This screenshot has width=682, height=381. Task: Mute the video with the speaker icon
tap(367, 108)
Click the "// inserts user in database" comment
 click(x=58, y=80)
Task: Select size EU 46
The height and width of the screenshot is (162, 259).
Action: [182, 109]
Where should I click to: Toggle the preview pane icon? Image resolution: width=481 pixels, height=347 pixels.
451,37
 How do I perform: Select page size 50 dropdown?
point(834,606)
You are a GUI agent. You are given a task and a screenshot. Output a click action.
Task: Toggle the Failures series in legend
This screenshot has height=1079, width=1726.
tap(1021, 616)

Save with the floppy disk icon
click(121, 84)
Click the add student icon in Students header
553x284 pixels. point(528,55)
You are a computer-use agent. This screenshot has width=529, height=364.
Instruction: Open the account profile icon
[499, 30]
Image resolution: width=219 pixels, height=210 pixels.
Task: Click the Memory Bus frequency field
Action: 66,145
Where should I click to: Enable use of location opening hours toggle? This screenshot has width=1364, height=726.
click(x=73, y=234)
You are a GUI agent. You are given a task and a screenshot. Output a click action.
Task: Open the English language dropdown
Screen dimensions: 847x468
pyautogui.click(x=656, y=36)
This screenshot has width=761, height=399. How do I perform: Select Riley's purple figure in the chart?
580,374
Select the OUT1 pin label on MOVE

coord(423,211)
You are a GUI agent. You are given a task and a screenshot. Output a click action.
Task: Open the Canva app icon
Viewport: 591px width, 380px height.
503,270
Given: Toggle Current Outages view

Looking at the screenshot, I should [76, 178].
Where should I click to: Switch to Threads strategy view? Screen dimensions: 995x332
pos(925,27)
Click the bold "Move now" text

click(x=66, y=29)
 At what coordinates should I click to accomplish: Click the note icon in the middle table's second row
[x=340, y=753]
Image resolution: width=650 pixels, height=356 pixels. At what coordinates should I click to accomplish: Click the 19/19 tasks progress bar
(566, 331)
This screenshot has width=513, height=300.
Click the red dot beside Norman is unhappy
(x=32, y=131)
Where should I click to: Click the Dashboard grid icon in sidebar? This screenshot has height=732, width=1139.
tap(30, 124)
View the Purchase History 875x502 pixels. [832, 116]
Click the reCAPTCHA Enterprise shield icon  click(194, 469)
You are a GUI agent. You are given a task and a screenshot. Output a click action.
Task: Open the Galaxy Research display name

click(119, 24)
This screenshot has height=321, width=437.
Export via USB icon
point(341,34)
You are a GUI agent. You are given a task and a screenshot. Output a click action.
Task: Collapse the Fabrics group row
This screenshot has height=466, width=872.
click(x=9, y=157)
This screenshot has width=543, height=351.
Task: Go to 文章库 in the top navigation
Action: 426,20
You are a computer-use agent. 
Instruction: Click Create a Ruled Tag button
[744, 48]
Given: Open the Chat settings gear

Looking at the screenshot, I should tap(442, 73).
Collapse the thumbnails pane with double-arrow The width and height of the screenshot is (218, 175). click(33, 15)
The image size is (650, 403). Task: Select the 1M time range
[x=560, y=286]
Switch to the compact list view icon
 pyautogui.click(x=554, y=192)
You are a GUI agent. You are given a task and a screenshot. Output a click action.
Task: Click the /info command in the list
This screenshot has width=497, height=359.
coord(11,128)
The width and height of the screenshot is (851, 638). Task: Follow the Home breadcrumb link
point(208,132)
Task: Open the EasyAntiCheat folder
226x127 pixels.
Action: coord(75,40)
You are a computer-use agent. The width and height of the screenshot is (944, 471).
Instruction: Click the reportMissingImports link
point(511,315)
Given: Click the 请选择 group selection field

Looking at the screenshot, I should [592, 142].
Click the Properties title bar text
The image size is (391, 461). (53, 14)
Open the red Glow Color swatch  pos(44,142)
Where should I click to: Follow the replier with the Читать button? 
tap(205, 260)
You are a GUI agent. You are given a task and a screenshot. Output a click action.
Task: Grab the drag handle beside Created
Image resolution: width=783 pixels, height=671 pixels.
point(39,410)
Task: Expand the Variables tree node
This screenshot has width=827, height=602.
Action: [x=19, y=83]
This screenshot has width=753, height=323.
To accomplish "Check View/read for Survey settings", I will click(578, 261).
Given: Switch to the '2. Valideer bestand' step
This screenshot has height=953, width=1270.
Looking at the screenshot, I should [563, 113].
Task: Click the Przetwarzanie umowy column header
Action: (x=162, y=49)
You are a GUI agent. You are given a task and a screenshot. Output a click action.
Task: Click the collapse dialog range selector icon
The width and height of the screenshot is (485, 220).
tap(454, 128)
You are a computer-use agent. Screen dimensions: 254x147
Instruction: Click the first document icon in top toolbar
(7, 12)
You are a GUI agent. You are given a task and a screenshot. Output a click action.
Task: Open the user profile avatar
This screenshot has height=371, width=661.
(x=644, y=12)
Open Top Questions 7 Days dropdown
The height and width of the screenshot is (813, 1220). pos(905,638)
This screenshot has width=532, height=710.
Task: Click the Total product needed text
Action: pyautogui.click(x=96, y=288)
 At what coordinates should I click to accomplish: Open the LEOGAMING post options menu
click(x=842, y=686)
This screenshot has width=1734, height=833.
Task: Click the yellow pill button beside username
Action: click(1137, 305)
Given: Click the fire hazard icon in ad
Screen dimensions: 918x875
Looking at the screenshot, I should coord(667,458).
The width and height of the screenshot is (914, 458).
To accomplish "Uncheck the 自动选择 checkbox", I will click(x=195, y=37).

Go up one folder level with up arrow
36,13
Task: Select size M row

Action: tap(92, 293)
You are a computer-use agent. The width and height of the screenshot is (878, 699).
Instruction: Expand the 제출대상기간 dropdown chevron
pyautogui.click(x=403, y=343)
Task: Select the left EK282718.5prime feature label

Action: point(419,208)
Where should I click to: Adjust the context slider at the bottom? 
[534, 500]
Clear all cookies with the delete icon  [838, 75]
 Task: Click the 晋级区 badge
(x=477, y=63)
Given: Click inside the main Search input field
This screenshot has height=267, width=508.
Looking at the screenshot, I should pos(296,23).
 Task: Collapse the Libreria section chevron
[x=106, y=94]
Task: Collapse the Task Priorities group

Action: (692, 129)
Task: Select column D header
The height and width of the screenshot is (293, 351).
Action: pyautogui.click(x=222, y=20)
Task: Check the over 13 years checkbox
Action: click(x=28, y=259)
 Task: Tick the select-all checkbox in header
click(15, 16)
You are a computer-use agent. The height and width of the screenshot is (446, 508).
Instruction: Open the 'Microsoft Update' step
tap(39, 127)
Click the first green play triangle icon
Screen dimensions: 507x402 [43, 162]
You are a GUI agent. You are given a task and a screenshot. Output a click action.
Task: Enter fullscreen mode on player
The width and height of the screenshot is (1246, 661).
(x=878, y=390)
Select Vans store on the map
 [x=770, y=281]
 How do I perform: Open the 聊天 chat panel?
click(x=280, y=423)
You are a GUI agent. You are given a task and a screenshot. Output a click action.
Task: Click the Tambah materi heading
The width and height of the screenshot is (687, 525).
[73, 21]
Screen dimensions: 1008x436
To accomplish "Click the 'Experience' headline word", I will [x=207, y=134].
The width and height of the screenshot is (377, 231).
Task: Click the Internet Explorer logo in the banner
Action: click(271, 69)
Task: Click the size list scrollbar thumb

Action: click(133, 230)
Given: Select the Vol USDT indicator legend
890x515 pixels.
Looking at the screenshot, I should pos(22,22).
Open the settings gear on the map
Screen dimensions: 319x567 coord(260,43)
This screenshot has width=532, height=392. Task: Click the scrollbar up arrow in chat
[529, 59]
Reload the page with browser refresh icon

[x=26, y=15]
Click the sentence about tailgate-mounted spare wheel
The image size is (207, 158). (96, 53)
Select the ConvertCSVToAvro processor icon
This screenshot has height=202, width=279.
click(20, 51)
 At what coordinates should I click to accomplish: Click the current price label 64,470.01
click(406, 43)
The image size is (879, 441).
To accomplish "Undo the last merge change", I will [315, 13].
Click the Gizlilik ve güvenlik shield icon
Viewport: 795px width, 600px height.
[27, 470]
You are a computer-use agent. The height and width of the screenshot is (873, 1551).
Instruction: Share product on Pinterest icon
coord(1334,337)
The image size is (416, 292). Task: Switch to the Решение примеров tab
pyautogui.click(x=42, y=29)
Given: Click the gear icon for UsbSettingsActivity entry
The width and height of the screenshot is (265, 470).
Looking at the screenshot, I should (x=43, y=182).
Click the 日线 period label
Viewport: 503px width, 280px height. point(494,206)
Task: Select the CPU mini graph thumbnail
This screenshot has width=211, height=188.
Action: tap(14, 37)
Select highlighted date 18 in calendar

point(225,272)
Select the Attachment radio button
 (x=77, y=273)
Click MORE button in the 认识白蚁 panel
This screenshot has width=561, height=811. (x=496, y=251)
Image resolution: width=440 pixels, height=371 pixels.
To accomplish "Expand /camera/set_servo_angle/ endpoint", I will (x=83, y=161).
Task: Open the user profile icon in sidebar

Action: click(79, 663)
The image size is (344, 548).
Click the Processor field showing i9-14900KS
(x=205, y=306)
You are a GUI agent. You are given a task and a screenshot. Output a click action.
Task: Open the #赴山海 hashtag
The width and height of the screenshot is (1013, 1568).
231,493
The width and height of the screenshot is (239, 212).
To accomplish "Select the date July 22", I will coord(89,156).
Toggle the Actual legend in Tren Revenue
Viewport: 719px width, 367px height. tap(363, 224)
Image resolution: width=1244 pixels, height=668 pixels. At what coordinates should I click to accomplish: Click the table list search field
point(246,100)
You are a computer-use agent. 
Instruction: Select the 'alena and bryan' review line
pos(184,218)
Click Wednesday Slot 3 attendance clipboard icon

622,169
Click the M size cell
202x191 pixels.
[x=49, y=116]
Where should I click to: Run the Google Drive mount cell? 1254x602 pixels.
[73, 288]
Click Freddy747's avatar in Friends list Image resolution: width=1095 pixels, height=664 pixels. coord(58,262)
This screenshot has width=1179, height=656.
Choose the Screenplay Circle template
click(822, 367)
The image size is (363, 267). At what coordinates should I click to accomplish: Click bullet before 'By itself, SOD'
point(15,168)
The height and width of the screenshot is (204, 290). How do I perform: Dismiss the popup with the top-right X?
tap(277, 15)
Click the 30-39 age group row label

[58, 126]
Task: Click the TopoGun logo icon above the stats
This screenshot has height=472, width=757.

# # # # # # #

= BRIEF =
Every line in the data above that contains the word "computer" should be copied.

= RESPONSE TO THE TASK =
You are a computer-use agent. This screenshot has width=529, height=364.
You are a computer-use agent. 
You are a computer-use agent. The width and height of the screenshot is (944, 471).
You are a computer-use agent. Screen dimensions: 254x147
You are a computer-use agent. The width and height of the screenshot is (878, 699).
You are a computer-use agent. The height and width of the screenshot is (446, 508).
You are a computer-use agent. The height and width of the screenshot is (873, 1551).
You are a computer-use agent. 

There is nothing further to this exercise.